8. As in TOU rate design, it is appropriate to offer a variety of RTP options to meet the differing needs of different customers; this is especially true in important but relatively unexplored areas like RTP rate design. For smaller customers, the general desire to accurately reflect variations in energy costs must be balanced with the need for customer understanding, which Edison emphasized in its arguments during Phase 2-A. In order to determine the proper balance of these factors, experimentation with a variety of rate options for these smaller customers will be appropriate, whereas Edison introduced only one option, which then has a feature that many customers are known to dislike: the level of non-time-varying, maximum demand charges on RTP-3-GS exceeds the total level of time-varying plus non-time-varying demand charges on Schedule TOU-GS-2-B. If customers found TOU-GS-2-B's demand charges punitive and difficult to understand, one can imagine their reaction to ratcheted maximum demand charges (especially on a RTP tariff, with sophisticated metering and rate design) that include costs of service that Edison otherwise explains occur only at times of system peaks (Edison/Jazayeri, Tr. Vol. 69, pp. 7864 - 7865):

"Q. If I could direct your attention to page 54 of Exhibit II-2, I have a couple questions for you.
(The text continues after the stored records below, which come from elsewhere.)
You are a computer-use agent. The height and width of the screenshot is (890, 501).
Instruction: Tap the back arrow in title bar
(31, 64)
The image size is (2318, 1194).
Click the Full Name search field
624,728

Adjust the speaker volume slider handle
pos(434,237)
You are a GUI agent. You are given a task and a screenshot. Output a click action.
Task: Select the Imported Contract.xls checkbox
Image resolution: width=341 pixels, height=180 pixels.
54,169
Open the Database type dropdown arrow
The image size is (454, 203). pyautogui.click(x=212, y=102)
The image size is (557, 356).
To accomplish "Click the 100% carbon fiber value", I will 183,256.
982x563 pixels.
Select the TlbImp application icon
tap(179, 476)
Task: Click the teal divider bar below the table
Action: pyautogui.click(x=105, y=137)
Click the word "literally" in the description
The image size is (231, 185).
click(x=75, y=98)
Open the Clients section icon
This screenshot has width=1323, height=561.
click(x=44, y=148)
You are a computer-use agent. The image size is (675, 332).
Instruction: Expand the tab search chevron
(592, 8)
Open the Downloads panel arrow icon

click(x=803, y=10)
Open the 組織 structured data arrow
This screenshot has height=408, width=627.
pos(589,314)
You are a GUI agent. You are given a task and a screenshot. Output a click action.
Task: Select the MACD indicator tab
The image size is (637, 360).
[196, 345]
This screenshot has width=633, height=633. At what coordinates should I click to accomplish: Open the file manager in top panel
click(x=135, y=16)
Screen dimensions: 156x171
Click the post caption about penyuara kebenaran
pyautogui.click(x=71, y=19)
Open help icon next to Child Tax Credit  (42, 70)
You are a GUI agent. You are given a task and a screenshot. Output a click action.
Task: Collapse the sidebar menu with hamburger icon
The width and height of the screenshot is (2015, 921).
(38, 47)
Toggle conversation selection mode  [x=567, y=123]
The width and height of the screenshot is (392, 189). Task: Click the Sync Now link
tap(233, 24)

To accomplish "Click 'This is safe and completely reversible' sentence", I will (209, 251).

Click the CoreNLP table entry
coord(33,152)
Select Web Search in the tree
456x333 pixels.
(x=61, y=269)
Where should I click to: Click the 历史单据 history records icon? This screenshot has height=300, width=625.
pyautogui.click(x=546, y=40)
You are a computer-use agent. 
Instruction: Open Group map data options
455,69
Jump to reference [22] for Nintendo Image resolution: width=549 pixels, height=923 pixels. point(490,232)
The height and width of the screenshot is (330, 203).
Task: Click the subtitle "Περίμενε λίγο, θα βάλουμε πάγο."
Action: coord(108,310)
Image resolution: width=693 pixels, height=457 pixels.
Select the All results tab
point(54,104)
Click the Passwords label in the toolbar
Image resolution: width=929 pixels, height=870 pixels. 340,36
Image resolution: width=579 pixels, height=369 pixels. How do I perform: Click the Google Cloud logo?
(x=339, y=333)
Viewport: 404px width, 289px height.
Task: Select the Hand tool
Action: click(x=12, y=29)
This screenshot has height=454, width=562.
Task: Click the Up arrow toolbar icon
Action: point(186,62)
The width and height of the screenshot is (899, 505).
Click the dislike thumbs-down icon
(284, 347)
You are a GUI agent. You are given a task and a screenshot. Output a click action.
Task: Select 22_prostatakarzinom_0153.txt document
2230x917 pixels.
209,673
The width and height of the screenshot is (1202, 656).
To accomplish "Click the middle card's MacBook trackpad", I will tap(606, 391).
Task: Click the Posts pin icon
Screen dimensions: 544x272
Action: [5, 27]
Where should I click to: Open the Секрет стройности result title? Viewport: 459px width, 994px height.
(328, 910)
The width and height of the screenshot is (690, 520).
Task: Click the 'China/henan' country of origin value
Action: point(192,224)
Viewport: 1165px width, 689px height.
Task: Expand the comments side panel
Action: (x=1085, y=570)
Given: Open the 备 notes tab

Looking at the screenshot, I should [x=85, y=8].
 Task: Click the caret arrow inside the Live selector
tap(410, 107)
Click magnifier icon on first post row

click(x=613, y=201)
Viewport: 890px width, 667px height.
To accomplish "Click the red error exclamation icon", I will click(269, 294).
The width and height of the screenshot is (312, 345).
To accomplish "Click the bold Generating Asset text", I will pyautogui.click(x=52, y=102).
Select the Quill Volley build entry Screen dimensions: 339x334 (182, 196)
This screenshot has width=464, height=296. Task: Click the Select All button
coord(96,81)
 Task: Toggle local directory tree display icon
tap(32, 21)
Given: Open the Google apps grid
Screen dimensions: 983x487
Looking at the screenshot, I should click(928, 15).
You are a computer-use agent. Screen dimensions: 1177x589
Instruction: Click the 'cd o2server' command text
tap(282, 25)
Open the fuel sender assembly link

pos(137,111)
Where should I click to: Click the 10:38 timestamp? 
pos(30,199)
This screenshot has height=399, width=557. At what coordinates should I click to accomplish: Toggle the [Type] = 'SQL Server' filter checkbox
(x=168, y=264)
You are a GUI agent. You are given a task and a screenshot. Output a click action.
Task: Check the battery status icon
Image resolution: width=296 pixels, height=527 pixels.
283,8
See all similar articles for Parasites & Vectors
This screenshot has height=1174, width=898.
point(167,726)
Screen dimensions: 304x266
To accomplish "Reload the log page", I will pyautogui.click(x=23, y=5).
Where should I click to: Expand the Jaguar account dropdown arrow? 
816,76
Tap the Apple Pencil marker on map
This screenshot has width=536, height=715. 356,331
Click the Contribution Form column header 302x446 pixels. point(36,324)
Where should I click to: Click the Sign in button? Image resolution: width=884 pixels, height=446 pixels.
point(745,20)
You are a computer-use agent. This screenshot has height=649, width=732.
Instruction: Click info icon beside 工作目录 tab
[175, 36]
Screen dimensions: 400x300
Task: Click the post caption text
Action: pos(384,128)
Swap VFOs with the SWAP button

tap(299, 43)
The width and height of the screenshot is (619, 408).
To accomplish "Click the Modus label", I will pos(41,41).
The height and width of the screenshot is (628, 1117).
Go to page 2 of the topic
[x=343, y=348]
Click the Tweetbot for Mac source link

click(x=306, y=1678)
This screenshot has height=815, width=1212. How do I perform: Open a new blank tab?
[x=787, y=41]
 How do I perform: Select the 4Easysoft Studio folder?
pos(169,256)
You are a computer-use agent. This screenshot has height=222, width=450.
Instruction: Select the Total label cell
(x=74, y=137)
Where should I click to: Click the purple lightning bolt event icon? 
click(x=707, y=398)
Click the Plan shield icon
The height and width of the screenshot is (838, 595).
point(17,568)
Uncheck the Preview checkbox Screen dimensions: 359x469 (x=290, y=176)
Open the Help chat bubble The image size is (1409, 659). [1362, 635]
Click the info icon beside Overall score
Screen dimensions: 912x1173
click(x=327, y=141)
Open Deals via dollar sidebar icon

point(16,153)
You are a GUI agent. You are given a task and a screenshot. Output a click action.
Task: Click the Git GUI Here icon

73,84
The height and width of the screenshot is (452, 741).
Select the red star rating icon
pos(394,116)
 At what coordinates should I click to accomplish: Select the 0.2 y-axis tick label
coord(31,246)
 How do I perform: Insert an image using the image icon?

At lines 12 through 13, you state that: 'Facilities-related charges are designed to recover the cost of transmission and distribution facilities installed to serve a customer.' Do the costs you are referring to exceed 10 percent of transmission or 68 percent of primary distribution marginal cost?"

"A. The costs I am referring to as facilities-related charge, there are basically the noncoincident portions of marginal transmission and distribution costs. And as you mentioned, that consists of 10 percent of the transmission costs and 68 percent of the marginal distribution costs."

"Q. Okay. Is your answer no then, that those costs do not exceed the 10 percent of transmission or 68 percent of primary distribution marginal cost."

"A. Yes, it does not exceed the sum of those two values."

"Q. For a customer who has a meter that is capable of recording the time when the customer's peak load occurs, like a time-of-use meter, would the cost base level for any facilities-related charge or other maximum demand charge exceed 10 percent of transmission or 68 percent of primary distribution marginal cost?"

"A. When we allocate, as I said, those two costs, transmission and distribution costs, to various customer groups, those are considered to be the non-coincident portions of those. And basically those are the ones that we apply to a customer's maximum demand regardless of when it occurs, regardless of whether the customer has a time-of-use meter or not. Depending on when his maximum demand occurs and what the magnitude of what that maximum demand is, we charge him those volumes that you just mentioned scaled out basically by an EPMC factor."

"Q. Okay. And they don't exceed those values?"

"A. Under our proposal, they do not."

Because its demand charge structure is not cost-based, DRA opposed Edison's proposed Schedule RTP-3 in Phase 2-A, where it was offered without a broad context of experimentation with a variety of rate structures, as DRA proposes here for the GS-2 and TOU-GS customer classes.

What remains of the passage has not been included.